- **What you are asked to do**
Everything in the listing below needs to be retyped exactly.

—————

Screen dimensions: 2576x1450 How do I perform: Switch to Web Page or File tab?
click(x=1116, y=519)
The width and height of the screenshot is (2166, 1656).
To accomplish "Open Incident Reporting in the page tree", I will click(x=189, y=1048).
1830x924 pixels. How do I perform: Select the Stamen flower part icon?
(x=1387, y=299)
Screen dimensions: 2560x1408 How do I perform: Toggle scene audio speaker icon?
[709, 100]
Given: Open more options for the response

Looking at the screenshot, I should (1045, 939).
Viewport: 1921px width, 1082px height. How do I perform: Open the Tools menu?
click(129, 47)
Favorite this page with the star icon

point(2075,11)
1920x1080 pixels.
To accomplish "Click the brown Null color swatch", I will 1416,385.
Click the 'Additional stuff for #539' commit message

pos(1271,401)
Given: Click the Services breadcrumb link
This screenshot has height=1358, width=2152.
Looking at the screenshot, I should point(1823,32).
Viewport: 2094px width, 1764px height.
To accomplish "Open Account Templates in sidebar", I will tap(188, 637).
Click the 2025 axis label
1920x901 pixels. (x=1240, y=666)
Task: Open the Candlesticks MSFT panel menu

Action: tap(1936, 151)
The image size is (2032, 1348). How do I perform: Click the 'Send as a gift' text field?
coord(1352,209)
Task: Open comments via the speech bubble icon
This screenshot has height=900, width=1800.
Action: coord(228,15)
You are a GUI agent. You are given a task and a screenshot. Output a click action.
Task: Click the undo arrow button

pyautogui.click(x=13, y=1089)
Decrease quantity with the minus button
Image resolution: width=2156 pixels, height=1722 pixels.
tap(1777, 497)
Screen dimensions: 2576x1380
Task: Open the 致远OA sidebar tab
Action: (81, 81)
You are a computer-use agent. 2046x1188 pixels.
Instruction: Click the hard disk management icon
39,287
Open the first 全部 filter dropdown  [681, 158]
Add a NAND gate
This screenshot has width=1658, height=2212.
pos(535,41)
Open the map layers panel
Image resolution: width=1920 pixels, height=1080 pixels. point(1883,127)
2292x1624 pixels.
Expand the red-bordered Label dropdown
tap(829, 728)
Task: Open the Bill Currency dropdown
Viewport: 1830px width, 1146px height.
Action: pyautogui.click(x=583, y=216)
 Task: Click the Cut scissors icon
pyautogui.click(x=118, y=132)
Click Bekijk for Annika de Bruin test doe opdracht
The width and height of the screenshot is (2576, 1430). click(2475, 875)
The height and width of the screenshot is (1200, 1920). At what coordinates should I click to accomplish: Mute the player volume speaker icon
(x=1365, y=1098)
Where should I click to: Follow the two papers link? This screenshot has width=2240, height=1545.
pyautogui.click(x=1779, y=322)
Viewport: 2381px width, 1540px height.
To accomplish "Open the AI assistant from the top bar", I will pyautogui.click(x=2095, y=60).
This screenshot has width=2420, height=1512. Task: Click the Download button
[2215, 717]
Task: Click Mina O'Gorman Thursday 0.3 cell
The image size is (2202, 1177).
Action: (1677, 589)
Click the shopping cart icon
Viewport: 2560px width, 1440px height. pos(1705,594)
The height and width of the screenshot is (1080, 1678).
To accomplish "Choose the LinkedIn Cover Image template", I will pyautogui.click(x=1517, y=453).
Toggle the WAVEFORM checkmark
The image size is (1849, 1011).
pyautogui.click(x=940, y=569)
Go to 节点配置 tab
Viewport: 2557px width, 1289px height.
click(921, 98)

—————

- **Output of the task**
Screen dimensions: 2576x1450 How do I perform: Switch to Web Page or File tab?
click(x=1116, y=519)
The width and height of the screenshot is (2166, 1656).
To accomplish "Open Incident Reporting in the page tree", I will click(x=189, y=1048).
1830x924 pixels. How do I perform: Select the Stamen flower part icon?
(x=1387, y=299)
Screen dimensions: 2560x1408 How do I perform: Toggle scene audio speaker icon?
[709, 100]
Given: Open more options for the response

Looking at the screenshot, I should (1045, 939).
Viewport: 1921px width, 1082px height. How do I perform: Open the Tools menu?
click(129, 47)
Favorite this page with the star icon

point(2075,11)
1920x1080 pixels.
To accomplish "Click the brown Null color swatch", I will 1416,385.
Click the 'Additional stuff for #539' commit message

pos(1271,401)
Given: Click the Services breadcrumb link
This screenshot has height=1358, width=2152.
Looking at the screenshot, I should point(1823,32).
Viewport: 2094px width, 1764px height.
To accomplish "Open Account Templates in sidebar", I will tap(188, 637).
Click the 2025 axis label
1920x901 pixels. (x=1240, y=666)
Task: Open the Candlesticks MSFT panel menu

Action: tap(1936, 151)
The image size is (2032, 1348). How do I perform: Click the 'Send as a gift' text field?
coord(1352,209)
Task: Open comments via the speech bubble icon
This screenshot has height=900, width=1800.
Action: coord(228,15)
You are a GUI agent. You are given a task and a screenshot. Output a click action.
Task: Click the undo arrow button

pyautogui.click(x=13, y=1089)
Decrease quantity with the minus button
Image resolution: width=2156 pixels, height=1722 pixels.
tap(1777, 497)
Screen dimensions: 2576x1380
Task: Open the 致远OA sidebar tab
Action: (81, 81)
You are a computer-use agent. 2046x1188 pixels.
Instruction: Click the hard disk management icon
39,287
Open the first 全部 filter dropdown  [681, 158]
Add a NAND gate
This screenshot has width=1658, height=2212.
pos(535,41)
Open the map layers panel
Image resolution: width=1920 pixels, height=1080 pixels. point(1883,127)
2292x1624 pixels.
Expand the red-bordered Label dropdown
tap(829, 728)
Task: Open the Bill Currency dropdown
Viewport: 1830px width, 1146px height.
Action: pyautogui.click(x=583, y=216)
 Task: Click the Cut scissors icon
pyautogui.click(x=118, y=132)
Click Bekijk for Annika de Bruin test doe opdracht
The width and height of the screenshot is (2576, 1430). click(2475, 875)
The height and width of the screenshot is (1200, 1920). At what coordinates should I click to accomplish: Mute the player volume speaker icon
(x=1365, y=1098)
Where should I click to: Follow the two papers link? This screenshot has width=2240, height=1545.
pyautogui.click(x=1779, y=322)
Viewport: 2381px width, 1540px height.
To accomplish "Open the AI assistant from the top bar", I will pyautogui.click(x=2095, y=60).
This screenshot has width=2420, height=1512. Task: Click the Download button
[2215, 717]
Task: Click Mina O'Gorman Thursday 0.3 cell
The image size is (2202, 1177).
Action: (1677, 589)
Click the shopping cart icon
Viewport: 2560px width, 1440px height. pos(1705,594)
The height and width of the screenshot is (1080, 1678).
To accomplish "Choose the LinkedIn Cover Image template", I will pyautogui.click(x=1517, y=453).
Toggle the WAVEFORM checkmark
The image size is (1849, 1011).
pyautogui.click(x=940, y=569)
Go to 节点配置 tab
Viewport: 2557px width, 1289px height.
click(921, 98)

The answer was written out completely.